[ワシントン 28日 ロイター] - 米下院は28日、インターネット接続業者(プロバイダー)に顧客の個人情報保護を義務付けた規制の撤廃を巡り採決を行い、賛成215、反対205で撤廃を可決した。

ホワイトハウスはこの日、トランプ大統領が同規制の撤廃を強く支持していると明らかにしていた。

この規制はオバマ前政権下の昨年10月に連邦通信委員会(FCC)が承認。プロバイダーに対し、顧客の位置情報や金融、健康、子供に関する情報などを広告や内部マーケティングに使用する場合、顧客の同意を得ることを義務付けた。

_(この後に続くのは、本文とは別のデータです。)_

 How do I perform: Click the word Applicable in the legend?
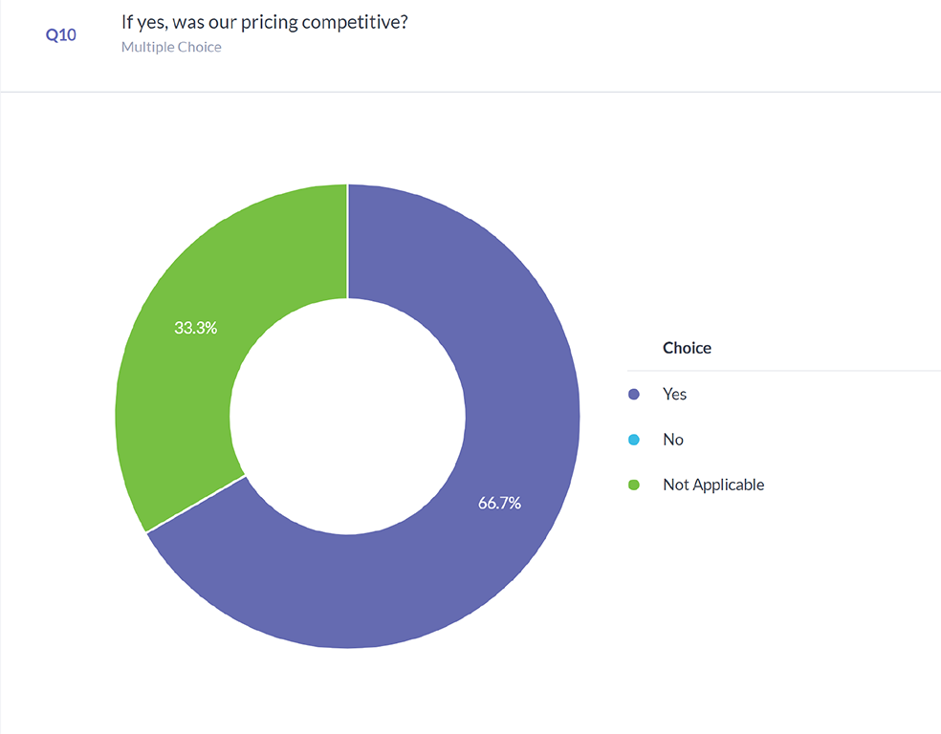(729, 485)
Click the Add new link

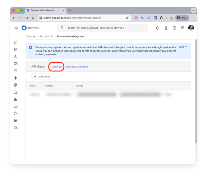[57, 67]
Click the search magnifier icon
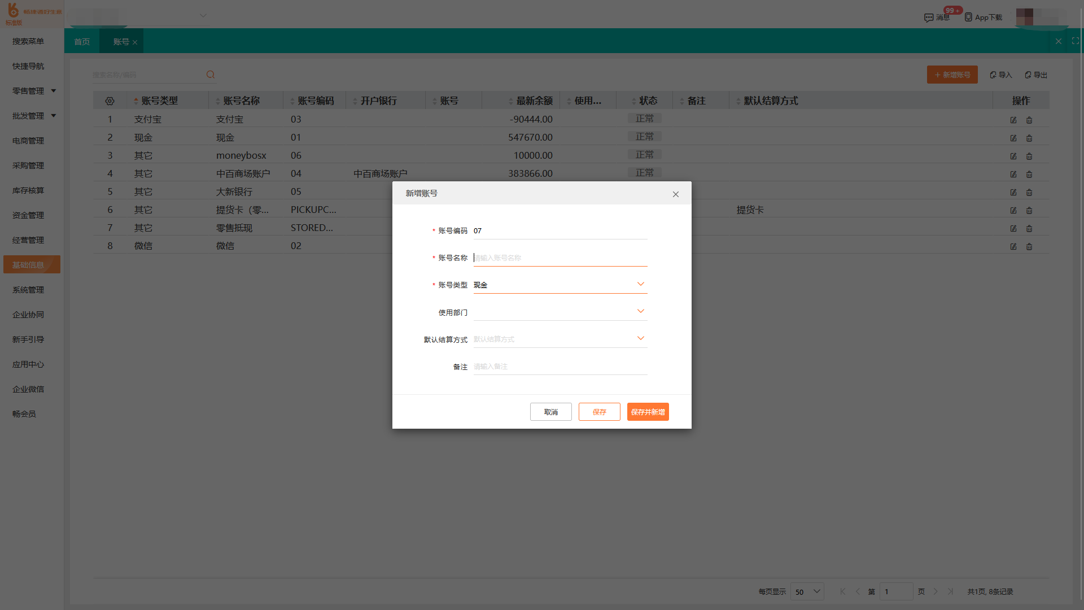Image resolution: width=1084 pixels, height=610 pixels. [x=211, y=74]
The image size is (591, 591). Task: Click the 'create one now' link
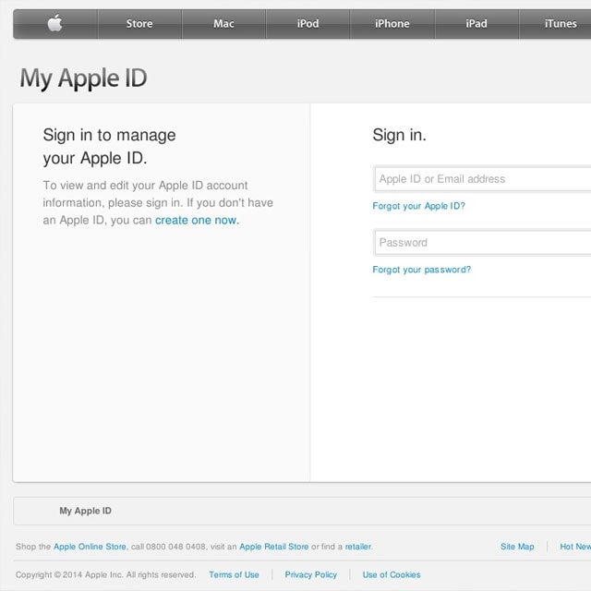(196, 220)
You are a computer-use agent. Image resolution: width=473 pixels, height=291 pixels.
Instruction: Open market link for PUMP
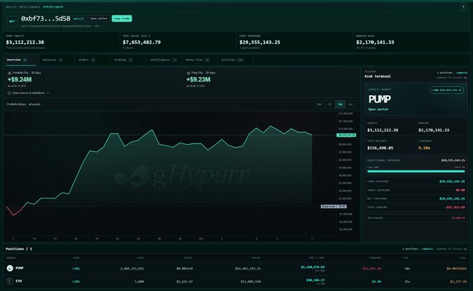coord(378,109)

上院はすでに先週、同規制の廃止を賛成50、反対48で可決している。

グーグルやフェイスブック<FB.O>などのウェブサイトは連邦取引委員会(FTC)の管轄で、FCCよりも規制は緩いとされる。このためFCCの規制には米通信大手AT&T<T.N>やベライゾン・コミュニケーションズ<VZ.N>、メディアケーブルテレビ大手のコムキャスト<CMCSA.O>が強く反発していた。

FCCのパイ委員長は声明で、「支持されるある企業グループに対し、もう一方の支持されないグループよりも、恩恵を与えることを目的とした個人情報に関する規制」を覆す議会の決定を称賛した。